Methods of interviews
There are a number of different approaches to interviews, an example of which is behavioural event interviewing. This delves into the past and examines how the applicant handled a previous task or duty. This method works on the premise that the way an applicant worked in the past will dictate performance in the future.
Consider criteria-based interviewing. The main advantage of this is the way in which it indicates levels of candidate performance in different areas. This is achieved by constantly testing the applicant's knowledge through a series of rigid and structured questioning. This is an extremely formal but effective way to interview on performance alone. The downfall of this method is that the interviewer needs to be highly skilled in their questioning and there may be a risk that if he or she doesn't probe enough, the whole interview could prove ineffective.

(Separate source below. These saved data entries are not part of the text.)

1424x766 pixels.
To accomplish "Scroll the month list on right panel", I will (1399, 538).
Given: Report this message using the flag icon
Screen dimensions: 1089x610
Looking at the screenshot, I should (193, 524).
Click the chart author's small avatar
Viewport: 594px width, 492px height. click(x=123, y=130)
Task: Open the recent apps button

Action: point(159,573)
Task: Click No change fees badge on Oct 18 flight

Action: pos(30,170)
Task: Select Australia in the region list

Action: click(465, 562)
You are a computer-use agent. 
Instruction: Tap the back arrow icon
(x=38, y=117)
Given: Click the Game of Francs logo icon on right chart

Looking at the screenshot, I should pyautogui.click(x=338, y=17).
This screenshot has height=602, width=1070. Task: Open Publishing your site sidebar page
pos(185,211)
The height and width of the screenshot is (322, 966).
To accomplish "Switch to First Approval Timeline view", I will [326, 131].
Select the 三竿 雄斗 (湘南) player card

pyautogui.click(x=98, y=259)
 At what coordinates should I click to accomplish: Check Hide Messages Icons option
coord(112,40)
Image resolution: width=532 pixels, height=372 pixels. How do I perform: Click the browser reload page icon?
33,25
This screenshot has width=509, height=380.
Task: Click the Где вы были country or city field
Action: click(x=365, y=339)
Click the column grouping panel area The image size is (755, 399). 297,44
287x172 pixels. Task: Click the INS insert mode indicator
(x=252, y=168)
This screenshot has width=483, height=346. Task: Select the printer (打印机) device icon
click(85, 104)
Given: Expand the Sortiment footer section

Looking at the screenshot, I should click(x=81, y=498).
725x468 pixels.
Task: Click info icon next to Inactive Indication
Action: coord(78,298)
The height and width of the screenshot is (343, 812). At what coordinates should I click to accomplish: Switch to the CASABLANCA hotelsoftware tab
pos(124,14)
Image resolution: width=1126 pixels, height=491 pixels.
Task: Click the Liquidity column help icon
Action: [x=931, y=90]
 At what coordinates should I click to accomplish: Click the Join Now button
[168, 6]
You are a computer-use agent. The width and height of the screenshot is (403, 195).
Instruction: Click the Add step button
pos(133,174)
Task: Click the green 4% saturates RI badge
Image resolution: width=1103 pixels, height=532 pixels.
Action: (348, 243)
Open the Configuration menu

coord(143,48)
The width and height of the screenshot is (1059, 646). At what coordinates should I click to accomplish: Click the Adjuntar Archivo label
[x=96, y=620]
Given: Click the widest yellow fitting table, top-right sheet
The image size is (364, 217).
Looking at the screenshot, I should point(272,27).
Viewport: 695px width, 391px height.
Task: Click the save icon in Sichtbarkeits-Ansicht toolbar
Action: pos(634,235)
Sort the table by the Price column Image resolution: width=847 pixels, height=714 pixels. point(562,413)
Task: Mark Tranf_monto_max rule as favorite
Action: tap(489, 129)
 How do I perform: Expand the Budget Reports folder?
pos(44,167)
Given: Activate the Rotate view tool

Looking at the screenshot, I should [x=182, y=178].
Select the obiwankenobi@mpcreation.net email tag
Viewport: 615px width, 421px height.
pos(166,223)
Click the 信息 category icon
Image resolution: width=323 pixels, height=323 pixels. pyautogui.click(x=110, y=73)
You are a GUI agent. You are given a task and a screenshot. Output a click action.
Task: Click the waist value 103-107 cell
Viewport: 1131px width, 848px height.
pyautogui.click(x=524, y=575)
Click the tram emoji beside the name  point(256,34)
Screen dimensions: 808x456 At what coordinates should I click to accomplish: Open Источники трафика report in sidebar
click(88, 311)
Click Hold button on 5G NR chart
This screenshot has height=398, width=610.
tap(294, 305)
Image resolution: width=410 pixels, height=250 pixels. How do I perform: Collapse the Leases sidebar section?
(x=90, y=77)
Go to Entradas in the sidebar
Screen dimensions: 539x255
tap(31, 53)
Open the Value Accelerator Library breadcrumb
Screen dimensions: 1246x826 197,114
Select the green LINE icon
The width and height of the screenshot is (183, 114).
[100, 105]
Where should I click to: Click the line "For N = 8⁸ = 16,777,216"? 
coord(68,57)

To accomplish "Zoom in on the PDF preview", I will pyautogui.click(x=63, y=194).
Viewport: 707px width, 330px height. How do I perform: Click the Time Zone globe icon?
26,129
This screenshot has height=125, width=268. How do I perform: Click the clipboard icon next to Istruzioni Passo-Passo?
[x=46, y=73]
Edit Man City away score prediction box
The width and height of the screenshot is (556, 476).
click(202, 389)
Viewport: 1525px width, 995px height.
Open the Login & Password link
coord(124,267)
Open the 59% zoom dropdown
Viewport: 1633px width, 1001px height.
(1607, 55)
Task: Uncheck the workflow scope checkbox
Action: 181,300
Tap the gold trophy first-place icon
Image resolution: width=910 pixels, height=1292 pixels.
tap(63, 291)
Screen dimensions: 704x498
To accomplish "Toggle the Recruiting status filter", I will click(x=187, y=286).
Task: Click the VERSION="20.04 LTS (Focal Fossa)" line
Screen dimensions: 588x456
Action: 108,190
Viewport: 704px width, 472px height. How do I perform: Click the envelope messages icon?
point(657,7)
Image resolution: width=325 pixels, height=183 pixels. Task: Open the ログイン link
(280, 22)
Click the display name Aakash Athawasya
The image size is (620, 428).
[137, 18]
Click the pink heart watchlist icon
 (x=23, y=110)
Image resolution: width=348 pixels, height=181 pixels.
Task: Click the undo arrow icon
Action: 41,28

The variety of interview techniques and structures used reflects the number of factors influencing employers. Personal preferences, different objectives and the past experience of the company combine to influence the techniques employed. Planning carefully and employing rigorous questioning and listening techniques can implement all of these methods. You don't have to use fancy techniques though. Here's a simple checklist:
1) Your requirements
Think about the job specification. What specific skills are you looking for, what experience is essential and what is desirable? What are the main duties of your position and what is the scope for career progression within that role? What characteristics are you looking for? Outlining specific requirements will help to define your questions, and uncover relevant information.
2) Analyse the CV and / or application form in advance
Important but easily overlooked when time is at a premium. From the applicant's written details, you can highlight strengths and weaknesses. The CV may also emphasise any gaps or issues that need to be addressed. From this, you can decide on additional areas to probe. You may also want to discover more about the companies that the applicant has worked for, and their role within them. For instance, if the position he or she held was that of supervisor, how many staff where supervised and how did they feel about that? How did they cope? How do they feel about supervising even more staff? Or less? Use the CV to ask relevant questions for your position.
3) Ensure you have a detailed brief of the job specification
Be prepared for questions regarding this, as well as the company itself. If you are assertive in your response, it will give the applicant greater confidence and trust in you, and present you in a professional light. After all, if this is the perfect applicant for your position, wouldn't you like them to have the best impression of you and the company?
4) The interview room
To get the most out of the applicant, it's important to put him or her at ease. Choose a room where you won't be disturbed. If it is to be held in your office, divert your calls and ensure no one interrupts. Imagine how distracting it will be for you and your applicant if the telephone is constantly ringing or if there's a knock at the door. An informal setting will also put candidates at ease. Two chairs at a low table are far less threatening than the barrier of a desk.
Have an agenda prepared for the interview. This will help you remain within your time limit and keep you focused on the questions you need to ask. Have a plan of which questions you need to ask and when – formulate a clear structure to which you can stick.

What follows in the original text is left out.